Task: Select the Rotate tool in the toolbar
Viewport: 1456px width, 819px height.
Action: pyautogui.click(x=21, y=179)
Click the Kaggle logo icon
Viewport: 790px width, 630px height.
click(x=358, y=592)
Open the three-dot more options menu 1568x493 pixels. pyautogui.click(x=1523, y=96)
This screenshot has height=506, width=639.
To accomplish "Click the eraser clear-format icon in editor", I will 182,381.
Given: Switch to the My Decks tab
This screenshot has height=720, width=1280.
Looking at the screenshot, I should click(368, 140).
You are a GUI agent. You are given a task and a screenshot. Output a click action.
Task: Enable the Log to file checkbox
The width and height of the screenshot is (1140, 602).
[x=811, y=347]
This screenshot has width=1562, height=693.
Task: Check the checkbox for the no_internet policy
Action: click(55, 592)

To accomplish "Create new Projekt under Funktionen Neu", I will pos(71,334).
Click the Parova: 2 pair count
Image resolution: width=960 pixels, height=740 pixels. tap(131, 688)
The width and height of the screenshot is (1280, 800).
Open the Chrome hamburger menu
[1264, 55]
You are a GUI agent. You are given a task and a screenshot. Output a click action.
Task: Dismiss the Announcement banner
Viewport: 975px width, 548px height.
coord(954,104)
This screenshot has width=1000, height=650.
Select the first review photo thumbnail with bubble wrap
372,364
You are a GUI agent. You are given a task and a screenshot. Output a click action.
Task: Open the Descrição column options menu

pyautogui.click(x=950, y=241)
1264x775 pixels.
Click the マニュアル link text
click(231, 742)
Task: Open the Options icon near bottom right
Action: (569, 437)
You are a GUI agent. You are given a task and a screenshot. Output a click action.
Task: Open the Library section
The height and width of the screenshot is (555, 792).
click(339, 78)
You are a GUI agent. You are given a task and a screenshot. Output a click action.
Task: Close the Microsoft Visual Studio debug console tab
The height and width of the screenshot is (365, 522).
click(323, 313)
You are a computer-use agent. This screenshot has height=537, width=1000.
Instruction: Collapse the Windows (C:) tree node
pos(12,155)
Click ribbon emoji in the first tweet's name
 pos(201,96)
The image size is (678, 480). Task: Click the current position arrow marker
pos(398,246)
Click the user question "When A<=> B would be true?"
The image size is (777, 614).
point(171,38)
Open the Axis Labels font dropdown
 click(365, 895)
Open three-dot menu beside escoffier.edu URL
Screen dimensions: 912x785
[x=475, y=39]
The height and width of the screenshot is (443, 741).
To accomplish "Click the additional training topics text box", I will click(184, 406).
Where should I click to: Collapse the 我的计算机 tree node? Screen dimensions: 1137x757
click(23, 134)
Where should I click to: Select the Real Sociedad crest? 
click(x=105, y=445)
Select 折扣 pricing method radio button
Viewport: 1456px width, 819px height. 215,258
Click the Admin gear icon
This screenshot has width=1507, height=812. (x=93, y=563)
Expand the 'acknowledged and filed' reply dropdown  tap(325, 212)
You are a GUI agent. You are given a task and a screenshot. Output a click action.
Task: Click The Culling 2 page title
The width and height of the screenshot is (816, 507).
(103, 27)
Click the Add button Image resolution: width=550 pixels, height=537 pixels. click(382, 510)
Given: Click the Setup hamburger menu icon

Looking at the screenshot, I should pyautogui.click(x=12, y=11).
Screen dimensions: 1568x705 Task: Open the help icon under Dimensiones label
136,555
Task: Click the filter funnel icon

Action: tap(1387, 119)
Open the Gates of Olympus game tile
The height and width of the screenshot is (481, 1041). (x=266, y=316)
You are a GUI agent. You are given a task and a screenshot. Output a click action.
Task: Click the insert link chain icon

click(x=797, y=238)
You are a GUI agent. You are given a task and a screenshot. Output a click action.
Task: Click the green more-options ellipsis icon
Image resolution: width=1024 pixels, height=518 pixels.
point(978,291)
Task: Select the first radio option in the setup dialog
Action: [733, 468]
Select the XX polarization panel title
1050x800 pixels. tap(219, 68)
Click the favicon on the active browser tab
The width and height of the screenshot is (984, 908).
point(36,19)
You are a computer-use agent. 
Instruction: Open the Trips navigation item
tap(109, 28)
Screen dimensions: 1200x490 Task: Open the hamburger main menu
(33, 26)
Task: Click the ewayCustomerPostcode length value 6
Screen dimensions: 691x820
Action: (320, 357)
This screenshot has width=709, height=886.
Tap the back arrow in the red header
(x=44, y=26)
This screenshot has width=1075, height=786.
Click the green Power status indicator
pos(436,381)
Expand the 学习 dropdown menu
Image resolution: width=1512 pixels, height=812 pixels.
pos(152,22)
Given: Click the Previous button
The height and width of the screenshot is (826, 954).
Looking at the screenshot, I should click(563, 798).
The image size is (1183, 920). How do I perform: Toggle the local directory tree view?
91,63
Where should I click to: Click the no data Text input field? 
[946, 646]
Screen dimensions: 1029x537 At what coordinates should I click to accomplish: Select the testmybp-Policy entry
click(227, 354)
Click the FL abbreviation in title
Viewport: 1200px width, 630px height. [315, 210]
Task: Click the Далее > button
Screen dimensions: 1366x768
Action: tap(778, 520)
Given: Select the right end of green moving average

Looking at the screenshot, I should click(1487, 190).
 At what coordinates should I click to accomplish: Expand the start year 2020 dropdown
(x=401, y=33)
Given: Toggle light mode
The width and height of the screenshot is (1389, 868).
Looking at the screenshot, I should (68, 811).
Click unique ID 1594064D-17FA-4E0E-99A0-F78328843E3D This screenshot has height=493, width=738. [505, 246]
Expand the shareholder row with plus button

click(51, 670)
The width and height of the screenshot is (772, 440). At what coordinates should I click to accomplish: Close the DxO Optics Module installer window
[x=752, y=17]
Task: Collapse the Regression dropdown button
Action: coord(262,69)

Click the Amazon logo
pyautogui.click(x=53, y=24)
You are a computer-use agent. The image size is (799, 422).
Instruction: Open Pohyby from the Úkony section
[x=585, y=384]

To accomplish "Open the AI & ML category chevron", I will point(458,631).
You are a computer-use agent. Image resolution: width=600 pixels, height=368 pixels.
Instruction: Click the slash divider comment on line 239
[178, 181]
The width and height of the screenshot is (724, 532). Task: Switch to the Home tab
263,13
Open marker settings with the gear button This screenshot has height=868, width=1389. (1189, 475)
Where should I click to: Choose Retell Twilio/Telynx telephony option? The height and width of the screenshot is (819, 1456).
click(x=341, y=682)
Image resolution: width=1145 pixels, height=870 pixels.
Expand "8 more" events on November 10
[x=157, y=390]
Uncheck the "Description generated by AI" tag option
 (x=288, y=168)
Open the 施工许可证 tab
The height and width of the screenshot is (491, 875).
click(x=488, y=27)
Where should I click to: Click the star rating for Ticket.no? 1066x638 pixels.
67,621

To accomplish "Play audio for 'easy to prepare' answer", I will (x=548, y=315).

-------

▶ [What needs to be done] Rewrite the listing with every occurrence of "GUI agent" changed to "screen assistant", leaving everything else the same.

▶ [Result of the exercise]
Task: Select the Rotate tool in the toolbar
Viewport: 1456px width, 819px height.
Action: pyautogui.click(x=21, y=179)
Click the Kaggle logo icon
Viewport: 790px width, 630px height.
click(x=358, y=592)
Open the three-dot more options menu 1568x493 pixels. pyautogui.click(x=1523, y=96)
This screenshot has height=506, width=639.
To accomplish "Click the eraser clear-format icon in editor", I will 182,381.
Given: Switch to the My Decks tab
This screenshot has height=720, width=1280.
Looking at the screenshot, I should click(368, 140).
You are a screen assistant. You are given a task and a screenshot. Output a click action.
Task: Enable the Log to file checkbox
The width and height of the screenshot is (1140, 602).
[x=811, y=347]
This screenshot has width=1562, height=693.
Task: Check the checkbox for the no_internet policy
Action: click(55, 592)

To accomplish "Create new Projekt under Funktionen Neu", I will pos(71,334).
Click the Parova: 2 pair count
Image resolution: width=960 pixels, height=740 pixels. tap(131, 688)
The width and height of the screenshot is (1280, 800).
Open the Chrome hamburger menu
[1264, 55]
You are a screen assistant. You are given a task and a screenshot. Output a click action.
Task: Dismiss the Announcement banner
Viewport: 975px width, 548px height.
coord(954,104)
This screenshot has width=1000, height=650.
Select the first review photo thumbnail with bubble wrap
372,364
You are a screen assistant. You are given a task and a screenshot. Output a click action.
Task: Open the Descrição column options menu

pyautogui.click(x=950, y=241)
1264x775 pixels.
Click the マニュアル link text
click(231, 742)
Task: Open the Options icon near bottom right
Action: (569, 437)
You are a screen assistant. You are given a task and a screenshot. Output a click action.
Task: Open the Library section
The height and width of the screenshot is (555, 792).
click(339, 78)
You are a screen assistant. You are given a task and a screenshot. Output a click action.
Task: Close the Microsoft Visual Studio debug console tab
The height and width of the screenshot is (365, 522).
click(323, 313)
You are a computer-use agent. This screenshot has height=537, width=1000.
Instruction: Collapse the Windows (C:) tree node
pos(12,155)
Click ribbon emoji in the first tweet's name
 pos(201,96)
The image size is (678, 480). Task: Click the current position arrow marker
pos(398,246)
Click the user question "When A<=> B would be true?"
The image size is (777, 614).
point(171,38)
Open the Axis Labels font dropdown
 click(365, 895)
Open three-dot menu beside escoffier.edu URL
Screen dimensions: 912x785
[x=475, y=39]
The height and width of the screenshot is (443, 741).
To accomplish "Click the additional training topics text box", I will click(184, 406).
Where should I click to: Collapse the 我的计算机 tree node? Screen dimensions: 1137x757
click(23, 134)
Where should I click to: Select the Real Sociedad crest? 
click(x=105, y=445)
Select 折扣 pricing method radio button
Viewport: 1456px width, 819px height. 215,258
Click the Admin gear icon
This screenshot has width=1507, height=812. (x=93, y=563)
Expand the 'acknowledged and filed' reply dropdown  tap(325, 212)
You are a screen assistant. You are given a task and a screenshot. Output a click action.
Task: Click The Culling 2 page title
The width and height of the screenshot is (816, 507).
(103, 27)
Click the Add button Image resolution: width=550 pixels, height=537 pixels. click(382, 510)
Given: Click the Setup hamburger menu icon

Looking at the screenshot, I should pyautogui.click(x=12, y=11).
Screen dimensions: 1568x705 Task: Open the help icon under Dimensiones label
136,555
Task: Click the filter funnel icon

Action: tap(1387, 119)
Open the Gates of Olympus game tile
The height and width of the screenshot is (481, 1041). (x=266, y=316)
You are a screen assistant. You are given a task and a screenshot. Output a click action.
Task: Click the insert link chain icon

click(x=797, y=238)
You are a screen assistant. You are given a task and a screenshot. Output a click action.
Task: Click the green more-options ellipsis icon
Image resolution: width=1024 pixels, height=518 pixels.
point(978,291)
Task: Select the first radio option in the setup dialog
Action: [733, 468]
Select the XX polarization panel title
1050x800 pixels. tap(219, 68)
Click the favicon on the active browser tab
The width and height of the screenshot is (984, 908).
point(36,19)
You are a computer-use agent. 
Instruction: Open the Trips navigation item
tap(109, 28)
Screen dimensions: 1200x490 Task: Open the hamburger main menu
(33, 26)
Task: Click the ewayCustomerPostcode length value 6
Screen dimensions: 691x820
Action: (320, 357)
This screenshot has width=709, height=886.
Tap the back arrow in the red header
(x=44, y=26)
This screenshot has width=1075, height=786.
Click the green Power status indicator
pos(436,381)
Expand the 学习 dropdown menu
Image resolution: width=1512 pixels, height=812 pixels.
pos(152,22)
Given: Click the Previous button
The height and width of the screenshot is (826, 954).
Looking at the screenshot, I should click(563, 798).
The image size is (1183, 920). How do I perform: Toggle the local directory tree view?
91,63
Where should I click to: Click the no data Text input field? 
[946, 646]
Screen dimensions: 1029x537 At what coordinates should I click to accomplish: Select the testmybp-Policy entry
click(227, 354)
Click the FL abbreviation in title
Viewport: 1200px width, 630px height. [315, 210]
Task: Click the Далее > button
Screen dimensions: 1366x768
Action: tap(778, 520)
Given: Select the right end of green moving average

Looking at the screenshot, I should click(1487, 190).
 At what coordinates should I click to accomplish: Expand the start year 2020 dropdown
(x=401, y=33)
Given: Toggle light mode
The width and height of the screenshot is (1389, 868).
Looking at the screenshot, I should (68, 811).
Click unique ID 1594064D-17FA-4E0E-99A0-F78328843E3D This screenshot has height=493, width=738. [505, 246]
Expand the shareholder row with plus button

click(51, 670)
The width and height of the screenshot is (772, 440). At what coordinates should I click to accomplish: Close the DxO Optics Module installer window
[x=752, y=17]
Task: Collapse the Regression dropdown button
Action: coord(262,69)

Click the Amazon logo
pyautogui.click(x=53, y=24)
You are a computer-use agent. The image size is (799, 422).
Instruction: Open Pohyby from the Úkony section
[x=585, y=384]

To accomplish "Open the AI & ML category chevron", I will point(458,631).
You are a computer-use agent. Image resolution: width=600 pixels, height=368 pixels.
Instruction: Click the slash divider comment on line 239
[178, 181]
The width and height of the screenshot is (724, 532). Task: Switch to the Home tab
263,13
Open marker settings with the gear button This screenshot has height=868, width=1389. (1189, 475)
Where should I click to: Choose Retell Twilio/Telynx telephony option? The height and width of the screenshot is (819, 1456).
click(x=341, y=682)
Image resolution: width=1145 pixels, height=870 pixels.
Expand "8 more" events on November 10
[x=157, y=390]
Uncheck the "Description generated by AI" tag option
 (x=288, y=168)
Open the 施工许可证 tab
The height and width of the screenshot is (491, 875).
click(x=488, y=27)
Where should I click to: Click the star rating for Ticket.no? 1066x638 pixels.
67,621

To accomplish "Play audio for 'easy to prepare' answer", I will (x=548, y=315).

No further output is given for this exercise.